The department shall also utilized the reported information to make
recommendations for changes that further enhance standards pursuant
to this section.  The commissioner shall work to ensure that biennial
reports required by this section, and the data collected for the
reports do not require duplicative or conflicting data collection
with other reports as may be required by government-sponsored
programs.  The commissioner may also delay or otherwise phase in
implementation of the standards and requirements in recognition of
costs and availability of translation and interpretation services and
professionals.
   (g) Nothing in this section shall prohibit a government purchaser
from including in their contracts additional translation or
interpretation requirements, to meet the linguistic and cultural
needs, beyond those set forth pursuant to this section.
  SEC. 5.  Section 10133.9 is added to the Insurance Code, to read:
   10133.9.  Within a year after the health insurer's assessment
pursuant to paragraph (2) of subdivision (b) of Section 10133.8,
health insurers shall report to the Department of Insurance on
internal policies and procedures related to cultural appropriateness,
in a format specified by the department, in the following ways:
   (a) Collection of data regarding the insured population based on
the needs assessment as required by paragraph (2) of subdivision (b)
of Section 10133.8.
   (b) Education of health insurer staff who have routine contact
with insureds regarding the diverse needs of the insured population.

   (c) Recruitment and retention efforts that encourage workforce
diversity.
   (d) Evaluation of the health insurer's programs and services with
respect to the insurer's enrollee populations, using processes such
as an analysis of complaints and satisfaction survey results.

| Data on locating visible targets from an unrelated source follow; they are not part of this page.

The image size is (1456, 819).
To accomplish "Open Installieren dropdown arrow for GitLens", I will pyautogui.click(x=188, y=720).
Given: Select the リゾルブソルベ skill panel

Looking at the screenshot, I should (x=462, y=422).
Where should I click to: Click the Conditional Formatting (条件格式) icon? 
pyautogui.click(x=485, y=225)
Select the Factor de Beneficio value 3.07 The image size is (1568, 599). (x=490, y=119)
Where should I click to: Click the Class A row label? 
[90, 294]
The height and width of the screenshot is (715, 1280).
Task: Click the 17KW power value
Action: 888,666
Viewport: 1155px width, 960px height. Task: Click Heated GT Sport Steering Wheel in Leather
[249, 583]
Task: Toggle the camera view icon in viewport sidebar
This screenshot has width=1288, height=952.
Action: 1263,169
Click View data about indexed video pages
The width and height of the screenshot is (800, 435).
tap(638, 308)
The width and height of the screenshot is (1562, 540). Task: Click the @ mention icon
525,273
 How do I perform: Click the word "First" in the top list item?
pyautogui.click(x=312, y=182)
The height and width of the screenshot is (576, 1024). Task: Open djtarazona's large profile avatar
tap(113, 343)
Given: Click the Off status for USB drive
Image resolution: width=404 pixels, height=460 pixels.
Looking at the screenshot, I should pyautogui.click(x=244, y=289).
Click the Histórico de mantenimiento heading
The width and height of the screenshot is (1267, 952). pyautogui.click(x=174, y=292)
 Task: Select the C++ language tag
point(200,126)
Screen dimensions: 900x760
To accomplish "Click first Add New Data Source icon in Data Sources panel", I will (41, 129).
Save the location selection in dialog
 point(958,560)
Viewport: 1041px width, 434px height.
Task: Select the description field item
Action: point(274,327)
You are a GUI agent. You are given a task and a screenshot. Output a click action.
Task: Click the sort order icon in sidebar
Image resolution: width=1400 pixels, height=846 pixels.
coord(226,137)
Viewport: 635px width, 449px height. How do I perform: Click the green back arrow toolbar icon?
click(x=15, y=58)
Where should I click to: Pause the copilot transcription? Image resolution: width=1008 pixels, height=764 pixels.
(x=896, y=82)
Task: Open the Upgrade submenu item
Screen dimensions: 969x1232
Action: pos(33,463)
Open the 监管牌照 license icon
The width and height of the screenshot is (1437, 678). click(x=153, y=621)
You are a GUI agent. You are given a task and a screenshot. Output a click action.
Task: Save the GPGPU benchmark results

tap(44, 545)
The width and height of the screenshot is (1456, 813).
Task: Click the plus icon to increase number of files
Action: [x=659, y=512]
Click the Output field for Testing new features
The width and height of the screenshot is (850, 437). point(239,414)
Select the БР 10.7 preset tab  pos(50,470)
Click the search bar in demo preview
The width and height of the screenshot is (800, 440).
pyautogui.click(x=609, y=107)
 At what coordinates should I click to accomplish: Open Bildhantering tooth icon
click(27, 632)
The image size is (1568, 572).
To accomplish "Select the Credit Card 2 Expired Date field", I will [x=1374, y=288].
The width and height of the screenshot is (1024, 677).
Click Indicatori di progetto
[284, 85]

   (e) The periodic provision of information regarding the ethnic
diversity of the insurer's insured population and any related
strategies to insurers providers.  Insurers may use existing means of
communication.
   (f) The periodic provision of educational information to insureds
on the insurer's services and programs.  Insurers may use existing
means of communication.
  SEC. 6.  No reimbursement is required by this act pursuant to
Section 6 of Article XIII B of the California Constitution because
the only costs that may be incurred by a local agency or school
district will be incurred because this act creates a new crime or
infraction, eliminates a crime or infraction, or changes the penalty
for a crime or infraction, within the meaning of Section 17556 of the
Government Code, or changes the definition of a crime within the
meaning of Section 6 of Article XIII B of the California
Constitution.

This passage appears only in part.